__WORK REQUIRED__. If a line in the records below includes the word "Copy", count it, then give the total and nothing else.

*-*-*

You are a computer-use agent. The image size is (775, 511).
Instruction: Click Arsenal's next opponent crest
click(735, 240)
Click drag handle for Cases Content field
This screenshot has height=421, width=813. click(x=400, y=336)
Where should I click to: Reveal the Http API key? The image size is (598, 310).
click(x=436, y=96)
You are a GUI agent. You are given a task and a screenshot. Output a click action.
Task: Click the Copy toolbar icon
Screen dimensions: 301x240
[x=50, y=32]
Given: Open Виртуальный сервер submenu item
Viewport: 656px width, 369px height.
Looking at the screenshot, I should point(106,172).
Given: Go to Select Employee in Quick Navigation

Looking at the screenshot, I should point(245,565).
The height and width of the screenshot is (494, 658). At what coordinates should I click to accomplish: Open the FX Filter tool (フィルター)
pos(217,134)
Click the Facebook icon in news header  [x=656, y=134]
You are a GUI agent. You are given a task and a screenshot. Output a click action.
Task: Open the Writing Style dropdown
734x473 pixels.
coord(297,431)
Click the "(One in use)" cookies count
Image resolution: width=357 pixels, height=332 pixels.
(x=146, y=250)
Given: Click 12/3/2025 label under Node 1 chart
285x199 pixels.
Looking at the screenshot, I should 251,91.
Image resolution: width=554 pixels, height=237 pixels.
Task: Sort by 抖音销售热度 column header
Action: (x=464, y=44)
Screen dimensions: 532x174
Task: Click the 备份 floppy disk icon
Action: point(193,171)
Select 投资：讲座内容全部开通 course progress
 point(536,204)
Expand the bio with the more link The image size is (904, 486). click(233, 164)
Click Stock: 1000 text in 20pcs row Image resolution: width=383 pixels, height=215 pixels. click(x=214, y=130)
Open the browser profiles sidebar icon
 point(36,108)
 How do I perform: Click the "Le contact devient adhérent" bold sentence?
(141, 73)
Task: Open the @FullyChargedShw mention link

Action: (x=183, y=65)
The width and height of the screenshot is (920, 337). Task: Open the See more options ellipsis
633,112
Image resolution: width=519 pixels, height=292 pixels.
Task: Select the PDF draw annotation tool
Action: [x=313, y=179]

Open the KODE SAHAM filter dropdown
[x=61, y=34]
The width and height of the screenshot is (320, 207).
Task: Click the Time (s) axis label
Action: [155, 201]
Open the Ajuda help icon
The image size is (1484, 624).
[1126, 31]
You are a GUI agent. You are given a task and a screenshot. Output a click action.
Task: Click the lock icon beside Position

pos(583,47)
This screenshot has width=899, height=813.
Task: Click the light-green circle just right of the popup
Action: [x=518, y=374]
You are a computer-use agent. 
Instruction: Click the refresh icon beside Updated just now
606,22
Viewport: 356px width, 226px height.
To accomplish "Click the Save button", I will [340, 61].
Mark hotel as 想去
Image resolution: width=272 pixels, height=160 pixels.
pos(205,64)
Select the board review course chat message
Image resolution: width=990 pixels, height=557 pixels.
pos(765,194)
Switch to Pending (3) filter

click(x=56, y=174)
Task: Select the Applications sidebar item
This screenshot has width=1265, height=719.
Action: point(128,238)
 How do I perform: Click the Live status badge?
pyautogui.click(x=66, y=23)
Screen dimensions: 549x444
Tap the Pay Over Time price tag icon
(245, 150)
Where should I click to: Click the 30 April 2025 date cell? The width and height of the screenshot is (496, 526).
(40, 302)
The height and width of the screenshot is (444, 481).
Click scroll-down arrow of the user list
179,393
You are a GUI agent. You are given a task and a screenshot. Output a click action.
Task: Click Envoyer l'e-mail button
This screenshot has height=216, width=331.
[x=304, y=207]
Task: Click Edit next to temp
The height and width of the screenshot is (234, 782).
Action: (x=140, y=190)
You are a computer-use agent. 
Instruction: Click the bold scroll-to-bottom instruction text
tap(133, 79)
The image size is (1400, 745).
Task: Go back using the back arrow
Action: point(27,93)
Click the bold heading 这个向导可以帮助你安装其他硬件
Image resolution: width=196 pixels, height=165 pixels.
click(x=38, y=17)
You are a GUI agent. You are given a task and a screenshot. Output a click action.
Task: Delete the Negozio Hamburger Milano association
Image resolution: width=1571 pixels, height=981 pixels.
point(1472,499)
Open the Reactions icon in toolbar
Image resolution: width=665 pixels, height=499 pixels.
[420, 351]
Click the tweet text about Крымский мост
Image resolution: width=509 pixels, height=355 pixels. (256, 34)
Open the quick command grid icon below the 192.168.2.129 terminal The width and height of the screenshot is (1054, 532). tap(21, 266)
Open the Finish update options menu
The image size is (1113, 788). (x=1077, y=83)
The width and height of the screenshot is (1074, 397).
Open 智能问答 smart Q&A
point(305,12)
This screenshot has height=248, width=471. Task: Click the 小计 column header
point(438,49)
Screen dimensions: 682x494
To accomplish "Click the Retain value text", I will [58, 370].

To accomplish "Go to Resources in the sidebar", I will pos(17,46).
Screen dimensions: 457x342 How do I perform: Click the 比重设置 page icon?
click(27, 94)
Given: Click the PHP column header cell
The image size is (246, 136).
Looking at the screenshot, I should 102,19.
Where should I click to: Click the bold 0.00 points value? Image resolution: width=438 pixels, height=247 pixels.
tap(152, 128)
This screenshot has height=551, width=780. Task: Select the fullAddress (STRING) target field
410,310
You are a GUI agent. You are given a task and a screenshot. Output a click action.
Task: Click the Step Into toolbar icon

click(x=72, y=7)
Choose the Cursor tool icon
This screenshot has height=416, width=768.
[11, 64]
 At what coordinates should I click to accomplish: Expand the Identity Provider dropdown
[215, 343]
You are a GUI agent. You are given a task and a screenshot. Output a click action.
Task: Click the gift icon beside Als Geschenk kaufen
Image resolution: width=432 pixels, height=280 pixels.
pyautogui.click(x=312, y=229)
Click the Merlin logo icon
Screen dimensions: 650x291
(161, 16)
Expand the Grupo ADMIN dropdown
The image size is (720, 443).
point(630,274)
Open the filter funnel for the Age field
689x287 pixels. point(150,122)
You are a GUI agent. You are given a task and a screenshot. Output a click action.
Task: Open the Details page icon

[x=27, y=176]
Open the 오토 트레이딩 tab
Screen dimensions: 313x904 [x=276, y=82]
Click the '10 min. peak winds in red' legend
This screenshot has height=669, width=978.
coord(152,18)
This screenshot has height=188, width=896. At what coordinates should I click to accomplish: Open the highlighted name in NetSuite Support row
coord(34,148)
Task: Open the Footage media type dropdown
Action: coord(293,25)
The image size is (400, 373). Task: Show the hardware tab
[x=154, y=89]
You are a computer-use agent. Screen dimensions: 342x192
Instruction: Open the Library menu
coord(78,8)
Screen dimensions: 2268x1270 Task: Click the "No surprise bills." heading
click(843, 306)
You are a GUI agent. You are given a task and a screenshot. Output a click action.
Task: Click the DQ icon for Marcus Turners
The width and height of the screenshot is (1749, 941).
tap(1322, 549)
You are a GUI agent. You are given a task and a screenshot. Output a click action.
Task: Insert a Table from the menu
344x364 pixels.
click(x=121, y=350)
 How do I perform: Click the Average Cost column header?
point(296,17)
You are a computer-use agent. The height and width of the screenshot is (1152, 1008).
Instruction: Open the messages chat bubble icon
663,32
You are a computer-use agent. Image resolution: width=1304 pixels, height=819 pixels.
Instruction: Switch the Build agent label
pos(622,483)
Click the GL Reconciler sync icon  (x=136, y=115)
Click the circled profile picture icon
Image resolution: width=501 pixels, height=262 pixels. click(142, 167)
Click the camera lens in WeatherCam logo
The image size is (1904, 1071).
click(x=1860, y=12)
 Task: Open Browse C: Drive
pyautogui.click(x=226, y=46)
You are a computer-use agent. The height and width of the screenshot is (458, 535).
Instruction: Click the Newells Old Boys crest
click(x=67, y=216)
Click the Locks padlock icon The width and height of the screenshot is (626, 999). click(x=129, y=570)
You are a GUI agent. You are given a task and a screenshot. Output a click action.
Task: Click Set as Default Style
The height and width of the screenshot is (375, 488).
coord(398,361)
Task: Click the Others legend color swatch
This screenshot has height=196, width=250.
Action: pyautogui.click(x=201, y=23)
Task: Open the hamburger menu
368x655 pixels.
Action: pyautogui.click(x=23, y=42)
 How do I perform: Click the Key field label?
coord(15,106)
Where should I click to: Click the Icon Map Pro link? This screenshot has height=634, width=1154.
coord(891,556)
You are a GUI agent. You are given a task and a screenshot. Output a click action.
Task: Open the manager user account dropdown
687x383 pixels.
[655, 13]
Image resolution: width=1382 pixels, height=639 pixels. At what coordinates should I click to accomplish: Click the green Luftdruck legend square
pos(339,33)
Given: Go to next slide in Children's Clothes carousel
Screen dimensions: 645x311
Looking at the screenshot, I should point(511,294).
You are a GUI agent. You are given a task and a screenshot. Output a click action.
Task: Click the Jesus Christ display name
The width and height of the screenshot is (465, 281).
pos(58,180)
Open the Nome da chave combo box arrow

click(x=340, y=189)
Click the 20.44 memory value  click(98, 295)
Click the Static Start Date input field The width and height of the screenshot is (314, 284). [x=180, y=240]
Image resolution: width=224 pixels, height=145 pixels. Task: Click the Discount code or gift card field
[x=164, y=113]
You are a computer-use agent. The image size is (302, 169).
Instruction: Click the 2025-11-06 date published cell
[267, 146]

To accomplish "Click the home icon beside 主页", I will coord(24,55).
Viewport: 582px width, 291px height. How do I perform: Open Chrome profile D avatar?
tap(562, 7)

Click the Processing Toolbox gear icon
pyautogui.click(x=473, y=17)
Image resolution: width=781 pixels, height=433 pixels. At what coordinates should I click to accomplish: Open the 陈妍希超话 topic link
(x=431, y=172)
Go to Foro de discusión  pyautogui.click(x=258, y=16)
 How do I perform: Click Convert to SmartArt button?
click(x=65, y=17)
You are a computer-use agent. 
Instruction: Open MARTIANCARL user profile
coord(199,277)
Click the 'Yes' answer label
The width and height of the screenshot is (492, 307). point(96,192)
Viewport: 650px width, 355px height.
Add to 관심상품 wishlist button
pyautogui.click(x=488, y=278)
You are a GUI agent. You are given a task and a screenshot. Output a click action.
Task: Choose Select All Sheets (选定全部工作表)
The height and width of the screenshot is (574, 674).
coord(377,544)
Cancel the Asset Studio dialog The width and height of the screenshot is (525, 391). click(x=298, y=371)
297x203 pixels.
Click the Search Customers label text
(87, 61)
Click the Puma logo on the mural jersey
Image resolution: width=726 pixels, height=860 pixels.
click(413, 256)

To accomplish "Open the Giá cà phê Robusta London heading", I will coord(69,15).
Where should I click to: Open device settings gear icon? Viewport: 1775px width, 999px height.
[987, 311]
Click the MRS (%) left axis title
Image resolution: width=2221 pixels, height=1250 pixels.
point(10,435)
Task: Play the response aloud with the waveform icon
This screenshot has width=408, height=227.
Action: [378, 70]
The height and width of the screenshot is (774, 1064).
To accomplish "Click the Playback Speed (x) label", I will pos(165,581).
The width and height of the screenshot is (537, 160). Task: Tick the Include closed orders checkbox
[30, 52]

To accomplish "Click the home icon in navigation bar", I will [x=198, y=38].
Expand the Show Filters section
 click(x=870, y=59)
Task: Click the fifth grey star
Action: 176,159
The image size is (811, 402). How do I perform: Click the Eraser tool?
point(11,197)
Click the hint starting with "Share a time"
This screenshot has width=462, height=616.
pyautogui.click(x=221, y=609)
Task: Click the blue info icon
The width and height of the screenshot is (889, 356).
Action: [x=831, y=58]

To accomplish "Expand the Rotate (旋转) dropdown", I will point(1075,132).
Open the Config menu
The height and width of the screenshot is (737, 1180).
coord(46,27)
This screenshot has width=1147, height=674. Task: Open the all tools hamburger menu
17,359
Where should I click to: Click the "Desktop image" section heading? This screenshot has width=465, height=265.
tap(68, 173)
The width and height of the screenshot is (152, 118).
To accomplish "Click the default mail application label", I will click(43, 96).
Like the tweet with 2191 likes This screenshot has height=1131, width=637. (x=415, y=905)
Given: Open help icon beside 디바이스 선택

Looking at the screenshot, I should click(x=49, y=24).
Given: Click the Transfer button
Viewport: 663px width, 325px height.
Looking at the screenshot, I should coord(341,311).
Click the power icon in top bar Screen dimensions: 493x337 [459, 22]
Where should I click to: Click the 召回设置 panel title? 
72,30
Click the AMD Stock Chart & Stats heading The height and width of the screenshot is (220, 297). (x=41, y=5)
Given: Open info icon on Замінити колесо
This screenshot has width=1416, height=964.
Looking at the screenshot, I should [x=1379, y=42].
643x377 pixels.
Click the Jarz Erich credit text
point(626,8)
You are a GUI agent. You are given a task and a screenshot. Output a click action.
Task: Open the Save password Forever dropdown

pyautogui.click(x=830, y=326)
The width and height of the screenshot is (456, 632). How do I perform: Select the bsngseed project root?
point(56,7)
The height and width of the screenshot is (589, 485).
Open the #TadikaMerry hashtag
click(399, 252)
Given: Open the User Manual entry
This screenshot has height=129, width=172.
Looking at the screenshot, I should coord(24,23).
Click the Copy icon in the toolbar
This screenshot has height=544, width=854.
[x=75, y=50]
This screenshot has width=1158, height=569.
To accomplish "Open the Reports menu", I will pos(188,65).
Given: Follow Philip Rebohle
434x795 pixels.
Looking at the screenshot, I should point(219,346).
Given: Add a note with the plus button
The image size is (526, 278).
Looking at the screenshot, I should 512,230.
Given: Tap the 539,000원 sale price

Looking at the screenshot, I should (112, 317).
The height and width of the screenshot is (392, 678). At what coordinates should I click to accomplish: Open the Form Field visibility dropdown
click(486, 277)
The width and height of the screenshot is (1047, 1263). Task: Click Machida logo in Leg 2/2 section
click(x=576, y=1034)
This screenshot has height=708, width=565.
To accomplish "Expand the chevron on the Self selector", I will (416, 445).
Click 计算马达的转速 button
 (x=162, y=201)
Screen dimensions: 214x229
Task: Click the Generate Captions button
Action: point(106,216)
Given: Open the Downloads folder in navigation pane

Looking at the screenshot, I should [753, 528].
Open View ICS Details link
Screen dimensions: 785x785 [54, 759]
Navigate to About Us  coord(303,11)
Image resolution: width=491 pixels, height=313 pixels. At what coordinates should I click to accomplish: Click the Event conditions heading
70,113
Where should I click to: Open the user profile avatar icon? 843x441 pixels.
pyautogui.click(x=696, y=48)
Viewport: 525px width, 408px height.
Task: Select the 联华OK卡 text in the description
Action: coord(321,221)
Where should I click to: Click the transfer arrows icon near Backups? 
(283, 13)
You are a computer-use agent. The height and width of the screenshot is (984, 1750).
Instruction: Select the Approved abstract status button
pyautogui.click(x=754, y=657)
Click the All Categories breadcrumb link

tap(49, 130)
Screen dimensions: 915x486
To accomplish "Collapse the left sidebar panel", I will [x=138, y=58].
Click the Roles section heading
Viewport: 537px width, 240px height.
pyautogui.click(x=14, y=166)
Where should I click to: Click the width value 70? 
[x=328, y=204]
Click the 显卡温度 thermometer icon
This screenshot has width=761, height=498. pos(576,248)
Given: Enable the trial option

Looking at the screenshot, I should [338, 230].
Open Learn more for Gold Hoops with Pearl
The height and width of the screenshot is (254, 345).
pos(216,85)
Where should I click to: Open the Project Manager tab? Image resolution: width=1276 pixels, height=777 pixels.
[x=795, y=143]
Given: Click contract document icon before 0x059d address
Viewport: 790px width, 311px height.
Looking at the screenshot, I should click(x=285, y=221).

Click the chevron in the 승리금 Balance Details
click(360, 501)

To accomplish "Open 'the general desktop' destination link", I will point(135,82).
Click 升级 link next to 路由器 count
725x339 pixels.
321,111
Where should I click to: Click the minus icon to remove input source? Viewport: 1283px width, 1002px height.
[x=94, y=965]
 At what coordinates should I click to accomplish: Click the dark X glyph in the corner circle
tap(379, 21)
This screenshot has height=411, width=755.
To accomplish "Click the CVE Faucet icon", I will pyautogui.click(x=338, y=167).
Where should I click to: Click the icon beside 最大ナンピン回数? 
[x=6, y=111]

*-*-*

__EXERCISE OUTPUT__. 2